Maroko Dituduh Lakukan Pembantaian Anjing Liar Jelang Piala Dunia 2030
KOMPAS.com - Maroko tengah mendapat pengawasan internasional usai disebut melakukan pembantaian massal terhadap anjing liar jelang gelaran Piala Dunia FIFA 2030.
Investigasi The Athletic bulan lalu mengungkap sebuah rumah jagal di Marrakech yang digunakan untuk memproses anjing-anjing tangkapan tanpa pengawasan publik.
Saksi menyebut hewan-hewan itu dijerat dan dijepit, lalu diangkut ke penampungan.
Sebagian diduga ditembak, diracun, atau dibiarkan kelaparan, sementara lainnya dijejalkan ke kandang sempit tanpa cahaya dan ventilasi.

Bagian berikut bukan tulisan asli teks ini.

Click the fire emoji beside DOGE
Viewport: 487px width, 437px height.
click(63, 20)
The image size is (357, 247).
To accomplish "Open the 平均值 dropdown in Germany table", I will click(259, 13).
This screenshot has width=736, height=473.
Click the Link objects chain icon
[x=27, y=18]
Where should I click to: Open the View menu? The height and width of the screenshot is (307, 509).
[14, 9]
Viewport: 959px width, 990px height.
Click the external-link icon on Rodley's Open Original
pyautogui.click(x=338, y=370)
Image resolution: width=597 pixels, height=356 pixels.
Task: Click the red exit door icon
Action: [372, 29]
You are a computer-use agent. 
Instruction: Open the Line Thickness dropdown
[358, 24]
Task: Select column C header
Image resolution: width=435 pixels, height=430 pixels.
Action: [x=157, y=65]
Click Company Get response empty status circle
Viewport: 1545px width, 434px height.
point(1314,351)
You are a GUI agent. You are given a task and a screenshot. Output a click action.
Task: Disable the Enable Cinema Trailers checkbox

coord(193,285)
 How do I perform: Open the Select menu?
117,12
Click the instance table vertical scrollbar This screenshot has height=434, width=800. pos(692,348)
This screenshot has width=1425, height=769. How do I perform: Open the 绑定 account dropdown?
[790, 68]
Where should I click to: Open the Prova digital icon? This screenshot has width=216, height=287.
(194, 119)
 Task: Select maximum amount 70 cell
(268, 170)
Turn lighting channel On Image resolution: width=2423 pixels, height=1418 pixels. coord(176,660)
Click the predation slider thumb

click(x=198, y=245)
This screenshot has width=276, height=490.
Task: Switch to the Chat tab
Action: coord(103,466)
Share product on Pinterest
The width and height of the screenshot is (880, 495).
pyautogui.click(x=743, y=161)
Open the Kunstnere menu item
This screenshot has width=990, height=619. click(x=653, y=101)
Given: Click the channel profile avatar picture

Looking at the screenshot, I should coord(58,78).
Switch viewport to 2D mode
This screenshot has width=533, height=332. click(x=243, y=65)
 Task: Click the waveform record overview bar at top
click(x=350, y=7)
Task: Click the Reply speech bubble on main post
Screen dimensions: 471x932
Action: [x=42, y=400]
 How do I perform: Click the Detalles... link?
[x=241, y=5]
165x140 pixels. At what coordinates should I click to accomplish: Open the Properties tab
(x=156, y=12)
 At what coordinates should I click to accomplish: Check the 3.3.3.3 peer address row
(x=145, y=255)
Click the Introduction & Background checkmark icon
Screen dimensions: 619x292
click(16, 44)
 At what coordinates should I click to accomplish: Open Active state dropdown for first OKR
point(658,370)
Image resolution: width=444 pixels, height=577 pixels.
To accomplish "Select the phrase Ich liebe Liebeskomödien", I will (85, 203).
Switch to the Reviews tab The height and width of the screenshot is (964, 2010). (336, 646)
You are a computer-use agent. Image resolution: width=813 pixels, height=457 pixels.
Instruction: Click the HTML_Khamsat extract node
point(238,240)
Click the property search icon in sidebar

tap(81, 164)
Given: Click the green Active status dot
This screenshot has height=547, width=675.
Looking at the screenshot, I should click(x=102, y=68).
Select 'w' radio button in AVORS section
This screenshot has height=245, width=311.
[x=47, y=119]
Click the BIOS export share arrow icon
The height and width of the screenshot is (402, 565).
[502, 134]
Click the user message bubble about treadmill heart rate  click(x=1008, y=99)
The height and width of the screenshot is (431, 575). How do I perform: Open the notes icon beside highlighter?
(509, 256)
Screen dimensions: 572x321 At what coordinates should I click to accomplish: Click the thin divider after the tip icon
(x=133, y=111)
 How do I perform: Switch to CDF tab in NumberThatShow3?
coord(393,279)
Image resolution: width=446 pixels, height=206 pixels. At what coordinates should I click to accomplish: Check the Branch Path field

Investigasi gabungan dan kampanye advokasi yang dikomando oleh Koalisi Internasional untuk Kesejahteraan dan Perlindungan Hewan (IAWPC) menuduh bahwa ratusan ribu anjing dibunuh setiap tahunnya.
Mereka memberi peringatan bahwa masih ada tiga juta anjing yang berpotensi menjadi korban "pembantaian massal" berikutnya.
Aktor peraih nominasi Oscar dan aktivis Mark Ruffalo, menjadi sosok yang paling tegas menentang aksi tersebut yang ia sebut sebagai "kegagalan moral".
“Membunuh jutaan anjing untuk persiapan acara olahraga global bukanlah kemajuan, melainkan kegagalan moral,” tulis Ruffalo dalam sebuah unggahan di X.
“Solusi yang manusiawi itu ada, dan memilih belas kasih daripada kekerasan adalah tanggung jawab yang kita semua pikul.”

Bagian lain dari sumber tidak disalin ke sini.